Experimenting with a full load-sharing cluster

Overview

I wanted to share my general notes on what I have working so far, and how, to achieve a full load-sharing FusionPBX cluster. I am hoping that we can collaborate in this thread to work up a document showing what's possible and what's not.

My goal is to have a PBX cluster with separated data layer and service layer so that any number of FreeSWITCH nodes (service layer) can be joined in and the configs and live data will all exist in the database, which does not necessarily have to coexist with FreeSWITCH. That said, there's value in having a local DB on every FS machine to reduce latency between the DB and the things that are accessing it (FS, lua scripts, FusionPBX web interface). So what I had in mind is just to do a full install of FusionPBX on every node and link the databases.

I'm not too comfortable with BDR yet so at this point in my experiments I have two nodes and both of them pointing to a single node for their shared fusionpbx and freeswitch databases.

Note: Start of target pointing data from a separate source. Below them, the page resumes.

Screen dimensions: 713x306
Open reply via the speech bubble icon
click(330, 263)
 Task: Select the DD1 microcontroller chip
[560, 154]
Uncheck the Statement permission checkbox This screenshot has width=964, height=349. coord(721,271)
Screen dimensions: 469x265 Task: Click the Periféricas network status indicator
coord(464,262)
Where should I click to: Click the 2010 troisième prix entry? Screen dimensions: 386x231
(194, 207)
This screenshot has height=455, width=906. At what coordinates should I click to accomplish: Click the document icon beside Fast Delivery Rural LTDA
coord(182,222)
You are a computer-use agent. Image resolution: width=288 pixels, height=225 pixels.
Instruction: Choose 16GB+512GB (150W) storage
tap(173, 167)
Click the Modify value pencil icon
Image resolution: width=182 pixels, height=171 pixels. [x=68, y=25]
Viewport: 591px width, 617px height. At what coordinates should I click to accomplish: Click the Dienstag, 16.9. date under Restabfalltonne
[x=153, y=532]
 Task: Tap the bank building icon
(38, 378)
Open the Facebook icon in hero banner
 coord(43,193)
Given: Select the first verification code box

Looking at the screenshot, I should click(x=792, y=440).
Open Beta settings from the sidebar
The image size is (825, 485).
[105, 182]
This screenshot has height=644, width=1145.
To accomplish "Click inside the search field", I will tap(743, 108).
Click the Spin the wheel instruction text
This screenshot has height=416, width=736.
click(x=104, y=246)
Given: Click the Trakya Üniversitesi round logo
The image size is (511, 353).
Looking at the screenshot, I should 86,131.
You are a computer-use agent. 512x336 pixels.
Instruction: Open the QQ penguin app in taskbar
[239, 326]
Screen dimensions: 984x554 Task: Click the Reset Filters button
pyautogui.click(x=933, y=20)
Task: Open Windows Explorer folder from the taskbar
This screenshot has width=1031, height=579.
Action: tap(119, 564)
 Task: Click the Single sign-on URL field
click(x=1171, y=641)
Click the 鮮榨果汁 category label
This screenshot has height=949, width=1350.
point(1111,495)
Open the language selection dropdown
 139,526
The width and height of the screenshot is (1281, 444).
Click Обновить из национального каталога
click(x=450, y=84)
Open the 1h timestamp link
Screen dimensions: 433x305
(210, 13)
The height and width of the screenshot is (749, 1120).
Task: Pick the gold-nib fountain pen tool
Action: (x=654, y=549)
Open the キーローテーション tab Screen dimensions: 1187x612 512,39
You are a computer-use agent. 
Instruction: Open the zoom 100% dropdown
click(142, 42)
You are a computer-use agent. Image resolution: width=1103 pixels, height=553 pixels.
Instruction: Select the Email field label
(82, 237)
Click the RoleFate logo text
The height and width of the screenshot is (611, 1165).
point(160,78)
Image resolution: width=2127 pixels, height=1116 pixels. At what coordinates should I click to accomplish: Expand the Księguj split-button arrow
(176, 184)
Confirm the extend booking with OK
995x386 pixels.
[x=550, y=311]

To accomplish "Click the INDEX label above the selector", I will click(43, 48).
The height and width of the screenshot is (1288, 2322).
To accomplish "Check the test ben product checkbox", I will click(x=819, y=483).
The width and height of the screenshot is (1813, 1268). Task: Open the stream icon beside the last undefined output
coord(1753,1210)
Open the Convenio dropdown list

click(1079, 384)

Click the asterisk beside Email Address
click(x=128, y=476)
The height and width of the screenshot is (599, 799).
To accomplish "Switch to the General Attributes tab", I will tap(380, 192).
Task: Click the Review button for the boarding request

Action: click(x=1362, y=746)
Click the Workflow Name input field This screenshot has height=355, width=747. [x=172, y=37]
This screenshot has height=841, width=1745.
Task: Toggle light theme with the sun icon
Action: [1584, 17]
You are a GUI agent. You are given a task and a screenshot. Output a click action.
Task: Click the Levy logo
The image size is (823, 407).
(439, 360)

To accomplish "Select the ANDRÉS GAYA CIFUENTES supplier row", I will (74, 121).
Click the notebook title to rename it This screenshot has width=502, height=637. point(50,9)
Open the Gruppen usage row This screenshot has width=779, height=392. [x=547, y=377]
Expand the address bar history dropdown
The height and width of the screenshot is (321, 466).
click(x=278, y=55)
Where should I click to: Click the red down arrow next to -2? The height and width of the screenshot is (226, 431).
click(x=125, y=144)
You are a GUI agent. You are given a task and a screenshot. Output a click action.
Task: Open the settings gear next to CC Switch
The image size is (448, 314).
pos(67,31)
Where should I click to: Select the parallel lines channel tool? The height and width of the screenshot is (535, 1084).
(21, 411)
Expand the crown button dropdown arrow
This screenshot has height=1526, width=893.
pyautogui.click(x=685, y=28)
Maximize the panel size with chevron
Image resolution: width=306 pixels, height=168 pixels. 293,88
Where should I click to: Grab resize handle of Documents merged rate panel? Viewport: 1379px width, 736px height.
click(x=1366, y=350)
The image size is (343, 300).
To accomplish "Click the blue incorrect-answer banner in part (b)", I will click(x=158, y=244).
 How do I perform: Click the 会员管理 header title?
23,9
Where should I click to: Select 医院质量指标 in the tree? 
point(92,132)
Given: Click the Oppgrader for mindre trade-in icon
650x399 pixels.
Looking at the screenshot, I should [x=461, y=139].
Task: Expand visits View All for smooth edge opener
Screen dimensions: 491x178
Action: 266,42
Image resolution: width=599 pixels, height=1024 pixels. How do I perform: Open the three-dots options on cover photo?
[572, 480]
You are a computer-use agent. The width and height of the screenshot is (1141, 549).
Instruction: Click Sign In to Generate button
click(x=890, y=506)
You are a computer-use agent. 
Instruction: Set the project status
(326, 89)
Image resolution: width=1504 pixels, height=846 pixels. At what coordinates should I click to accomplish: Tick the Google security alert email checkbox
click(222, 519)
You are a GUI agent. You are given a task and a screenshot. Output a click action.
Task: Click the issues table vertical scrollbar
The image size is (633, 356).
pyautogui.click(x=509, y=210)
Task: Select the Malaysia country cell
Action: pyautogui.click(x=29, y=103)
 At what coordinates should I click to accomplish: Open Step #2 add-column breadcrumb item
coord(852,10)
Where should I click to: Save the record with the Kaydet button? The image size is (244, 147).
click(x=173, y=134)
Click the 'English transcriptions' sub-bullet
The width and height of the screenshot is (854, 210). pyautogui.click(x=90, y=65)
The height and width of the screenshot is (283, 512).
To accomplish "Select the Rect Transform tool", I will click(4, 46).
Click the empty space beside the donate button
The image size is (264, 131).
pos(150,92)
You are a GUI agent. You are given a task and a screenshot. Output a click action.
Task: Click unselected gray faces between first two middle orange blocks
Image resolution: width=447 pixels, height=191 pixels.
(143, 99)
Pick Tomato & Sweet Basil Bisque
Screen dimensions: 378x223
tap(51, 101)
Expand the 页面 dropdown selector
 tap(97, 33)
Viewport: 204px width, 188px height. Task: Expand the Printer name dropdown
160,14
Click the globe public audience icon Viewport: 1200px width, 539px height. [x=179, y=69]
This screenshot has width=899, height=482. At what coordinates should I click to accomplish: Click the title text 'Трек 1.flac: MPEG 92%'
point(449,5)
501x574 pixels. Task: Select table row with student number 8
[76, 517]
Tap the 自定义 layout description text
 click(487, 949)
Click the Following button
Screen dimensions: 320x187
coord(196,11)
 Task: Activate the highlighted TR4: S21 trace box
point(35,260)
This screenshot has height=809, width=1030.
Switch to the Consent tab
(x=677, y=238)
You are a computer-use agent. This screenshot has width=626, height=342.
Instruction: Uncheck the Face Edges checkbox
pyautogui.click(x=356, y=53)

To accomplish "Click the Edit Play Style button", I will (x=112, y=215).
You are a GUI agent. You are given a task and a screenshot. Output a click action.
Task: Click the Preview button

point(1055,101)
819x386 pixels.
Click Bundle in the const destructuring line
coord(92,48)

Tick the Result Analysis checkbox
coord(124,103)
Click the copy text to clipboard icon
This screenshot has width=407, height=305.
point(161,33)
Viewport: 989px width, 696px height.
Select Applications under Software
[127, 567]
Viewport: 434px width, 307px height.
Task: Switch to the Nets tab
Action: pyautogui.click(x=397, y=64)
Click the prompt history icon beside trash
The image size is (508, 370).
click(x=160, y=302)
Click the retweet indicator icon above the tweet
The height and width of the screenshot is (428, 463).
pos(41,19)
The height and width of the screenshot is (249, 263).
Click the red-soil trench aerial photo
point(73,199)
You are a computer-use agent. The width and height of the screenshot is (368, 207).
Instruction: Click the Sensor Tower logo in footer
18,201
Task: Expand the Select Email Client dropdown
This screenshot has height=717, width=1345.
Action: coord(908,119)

I believe the effective result is the same as if we were doing BDR and each FusionPBX accessed its local clustered DB instance.

The FS nodes should be able to service any endpoints or incoming calls routed from a provider. By way of the shared freeswitch database they should be able to route internal calls between nodes in order to do extension-to-extension calling, call park and retrieval, conferencing, queues, etc.

Of course, this should work with the multi-tenant domain model.

I'll add posts to the thread to write about some of the specifics.

NOTE! There are likely errors in my ideas and methods so please point them out. Ultimately I would like a refined and accurate how-to guide to come out of this.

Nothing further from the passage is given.